For more information on the ``graph-pes-train`` command, and the plethora of options available for specification in your ``config.yaml`` see the [CLI reference](https://jla-gardner.github.io/graph-pes/cli/graph-pes-train/root.html).

Below, we train a lightweight [MACE](https://jla-gardner.github.io/graph-pes/models/many-body/mace.html) model on the [C-GAP-17](https://jla-gardner.github.io/load-atoms/datasets/C-GAP-17.html) a dataset containing 4530 structures of amorphous carbon.

## Installation


In [None]:
!pip install graph-pes

We now should have access to the ``graph-pes-train`` command. We can check this by running:

In [None]:
!graph-pes-train -h

## Reference Data 

We use [load-atoms](https://jla-gardner.github.io/load-atoms/) to download and split the C-GAP-17 dataset into training, validation and test datasets:

In [None]:
import ase.io
from load_atoms import load_dataset

structures = load_dataset("C-GAP-17")
train, val, test = structures.random_split([0.8, 0.1, 0.1])

ase.io.write("train-cgap17.xyz", train)
ase.io.write("val-cgap17.xyz", val)
ase.io.write("test-cgap17.xyz", test)

We can visualise the kinds of structures we're training on using [load_atoms.view](https://jla-gardner.github.io/load-atoms/api/viz.html):

In [None]:
from load_atoms import view

view(train[10], show_bonds=True)

## Configuration

Great - now lets train a model. To do this, we have specified the following in our ``quickstart-cgap17.yaml`` file:

* the model architecture to instantiate and train, here [MACE](https://jla-gardner.github.io/graph-pes/models/many-body/mace.html). Note that we also include a [FixedOffset](https://jla-gardner.github.io/graph-pes/models/offsets.html#graph_pes.models.FixedOffset) component to account for the fact that the C-GAP-17 labels have an arbitrary energy offset.
* the data to train on, here the [C-GAP-17](https://jla-gardner.github.io/load-atoms/datasets/C-GAP-17.html) dataset we just downloaded
* the loss function to use, here a combination of a per-atom energy loss and a per-atom force loss
* and various other training hyperparameters (e.g. the learning rate, batch size, etc.)
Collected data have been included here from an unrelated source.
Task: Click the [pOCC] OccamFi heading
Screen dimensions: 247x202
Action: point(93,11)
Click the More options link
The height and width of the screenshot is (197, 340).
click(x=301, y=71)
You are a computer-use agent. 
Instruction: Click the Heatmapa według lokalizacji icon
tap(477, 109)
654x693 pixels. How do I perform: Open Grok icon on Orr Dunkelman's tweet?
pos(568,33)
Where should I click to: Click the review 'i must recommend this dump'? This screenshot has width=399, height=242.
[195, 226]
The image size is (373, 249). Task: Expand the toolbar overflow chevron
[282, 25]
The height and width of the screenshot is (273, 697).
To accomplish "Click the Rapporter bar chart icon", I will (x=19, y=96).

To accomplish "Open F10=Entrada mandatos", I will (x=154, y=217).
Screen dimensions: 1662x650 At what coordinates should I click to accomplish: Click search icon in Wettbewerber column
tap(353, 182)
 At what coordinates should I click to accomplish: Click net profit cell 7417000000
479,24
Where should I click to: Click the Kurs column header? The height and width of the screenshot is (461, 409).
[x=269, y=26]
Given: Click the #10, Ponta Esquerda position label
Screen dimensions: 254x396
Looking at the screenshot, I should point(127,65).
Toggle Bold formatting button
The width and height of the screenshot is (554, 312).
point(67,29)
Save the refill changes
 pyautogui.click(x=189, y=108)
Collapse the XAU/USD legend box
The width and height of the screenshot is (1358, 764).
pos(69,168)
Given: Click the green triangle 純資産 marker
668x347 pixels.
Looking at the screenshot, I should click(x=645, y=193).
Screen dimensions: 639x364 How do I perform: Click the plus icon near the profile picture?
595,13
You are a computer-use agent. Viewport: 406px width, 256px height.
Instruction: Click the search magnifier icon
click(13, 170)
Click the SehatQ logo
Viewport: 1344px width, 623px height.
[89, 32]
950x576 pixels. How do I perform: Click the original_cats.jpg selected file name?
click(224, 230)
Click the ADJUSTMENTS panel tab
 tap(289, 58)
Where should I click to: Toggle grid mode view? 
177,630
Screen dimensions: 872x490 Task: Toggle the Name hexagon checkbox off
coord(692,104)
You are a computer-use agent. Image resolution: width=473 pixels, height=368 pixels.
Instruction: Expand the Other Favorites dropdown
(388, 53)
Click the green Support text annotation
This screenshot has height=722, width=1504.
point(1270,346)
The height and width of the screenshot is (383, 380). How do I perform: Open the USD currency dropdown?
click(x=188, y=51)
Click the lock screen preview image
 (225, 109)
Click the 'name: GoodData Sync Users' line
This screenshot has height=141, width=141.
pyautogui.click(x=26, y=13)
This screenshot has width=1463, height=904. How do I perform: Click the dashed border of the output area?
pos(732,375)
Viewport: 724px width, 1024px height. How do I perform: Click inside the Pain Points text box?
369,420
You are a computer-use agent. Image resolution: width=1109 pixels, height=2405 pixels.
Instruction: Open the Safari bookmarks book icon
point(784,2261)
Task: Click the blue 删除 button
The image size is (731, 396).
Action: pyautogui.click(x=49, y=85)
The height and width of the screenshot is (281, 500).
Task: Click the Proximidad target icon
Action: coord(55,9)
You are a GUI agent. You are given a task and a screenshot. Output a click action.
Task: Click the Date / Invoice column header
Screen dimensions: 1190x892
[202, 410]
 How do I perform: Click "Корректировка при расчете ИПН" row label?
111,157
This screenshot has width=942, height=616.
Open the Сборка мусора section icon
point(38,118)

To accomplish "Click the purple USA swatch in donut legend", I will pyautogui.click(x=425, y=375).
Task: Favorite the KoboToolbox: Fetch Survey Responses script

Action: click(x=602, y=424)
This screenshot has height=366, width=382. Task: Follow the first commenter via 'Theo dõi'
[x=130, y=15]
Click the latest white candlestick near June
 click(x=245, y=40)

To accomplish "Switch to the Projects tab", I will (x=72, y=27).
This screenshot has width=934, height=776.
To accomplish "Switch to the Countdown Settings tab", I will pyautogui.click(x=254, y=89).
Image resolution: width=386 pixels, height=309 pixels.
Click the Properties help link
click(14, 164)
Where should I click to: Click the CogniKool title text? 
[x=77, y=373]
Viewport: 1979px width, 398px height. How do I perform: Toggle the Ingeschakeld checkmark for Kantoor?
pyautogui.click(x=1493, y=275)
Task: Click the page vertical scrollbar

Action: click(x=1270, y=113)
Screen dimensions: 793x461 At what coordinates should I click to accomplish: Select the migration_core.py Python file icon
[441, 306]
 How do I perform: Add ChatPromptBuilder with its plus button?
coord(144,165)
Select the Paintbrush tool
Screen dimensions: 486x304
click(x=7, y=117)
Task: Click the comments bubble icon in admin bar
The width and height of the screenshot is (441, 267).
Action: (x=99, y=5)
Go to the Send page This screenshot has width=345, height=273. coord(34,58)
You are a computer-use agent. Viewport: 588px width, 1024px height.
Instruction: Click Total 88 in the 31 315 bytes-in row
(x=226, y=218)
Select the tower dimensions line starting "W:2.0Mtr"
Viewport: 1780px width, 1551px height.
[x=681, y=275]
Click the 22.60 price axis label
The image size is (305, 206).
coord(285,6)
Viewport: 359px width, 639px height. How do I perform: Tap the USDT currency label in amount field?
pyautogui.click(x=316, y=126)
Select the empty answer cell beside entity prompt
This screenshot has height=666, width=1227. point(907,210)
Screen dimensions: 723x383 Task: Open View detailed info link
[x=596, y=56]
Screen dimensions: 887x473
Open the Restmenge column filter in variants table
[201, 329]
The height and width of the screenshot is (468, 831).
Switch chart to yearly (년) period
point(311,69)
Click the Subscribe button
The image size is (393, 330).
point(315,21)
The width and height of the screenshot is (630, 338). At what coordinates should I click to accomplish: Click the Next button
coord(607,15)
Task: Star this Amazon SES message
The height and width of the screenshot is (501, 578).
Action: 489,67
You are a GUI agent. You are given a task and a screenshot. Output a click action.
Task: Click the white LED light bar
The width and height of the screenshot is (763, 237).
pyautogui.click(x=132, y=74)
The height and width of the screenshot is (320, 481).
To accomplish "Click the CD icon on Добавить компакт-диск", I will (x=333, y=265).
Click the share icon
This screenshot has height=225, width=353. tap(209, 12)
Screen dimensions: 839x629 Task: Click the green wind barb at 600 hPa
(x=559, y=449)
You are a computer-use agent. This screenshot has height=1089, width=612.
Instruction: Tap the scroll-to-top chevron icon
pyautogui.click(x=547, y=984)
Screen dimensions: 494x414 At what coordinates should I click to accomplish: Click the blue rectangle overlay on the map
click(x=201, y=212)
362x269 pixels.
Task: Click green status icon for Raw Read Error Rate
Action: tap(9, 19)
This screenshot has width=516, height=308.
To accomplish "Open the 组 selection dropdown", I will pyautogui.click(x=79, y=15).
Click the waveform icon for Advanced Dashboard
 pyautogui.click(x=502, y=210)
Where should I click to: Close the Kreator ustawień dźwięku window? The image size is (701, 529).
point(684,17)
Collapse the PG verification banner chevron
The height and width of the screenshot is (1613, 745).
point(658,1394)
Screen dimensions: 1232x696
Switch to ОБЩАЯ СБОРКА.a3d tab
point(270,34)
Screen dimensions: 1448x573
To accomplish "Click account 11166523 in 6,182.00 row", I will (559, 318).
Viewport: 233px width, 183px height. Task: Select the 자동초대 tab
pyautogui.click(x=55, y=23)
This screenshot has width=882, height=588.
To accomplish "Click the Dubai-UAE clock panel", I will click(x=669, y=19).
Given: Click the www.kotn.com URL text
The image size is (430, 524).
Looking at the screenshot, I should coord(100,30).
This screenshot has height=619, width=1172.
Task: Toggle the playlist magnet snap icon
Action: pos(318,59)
We can download [this config file](https://raw.githubusercontent.com/jla-gardner/graph-pes/refs/heads/main/docs/source/quickstart/quickstart-cgap17.yaml) using wget:

In [None]:
%%bash

if [ ! -f quickstart-cgap17.yaml ]; then
    wget https://tinyurl.com/quickstart-conf -O quickstart-cgap17.yaml
fi

## Training

We use the downloaded config file to start the training.


In [None]:
!graph-pes-train quickstart-cgap17.yaml

## Model Analysis

Let's load the best model from the above training run and evaluate it on the test dataset:

In [None]:
from graph_pes.models import load_model

best_model = load_model("graph-pes-results/quickstart-cgap17/model.pt")

[GraphPESModel](https://jla-gardner.github.io/graph-pes/models/root.html#graph_pes.GraphPESModel) act on [AtomicGraph](https://jla-gardner.github.io/graph-pes/atomic_graph.html#graph_pes.AtomicGraph) objects. 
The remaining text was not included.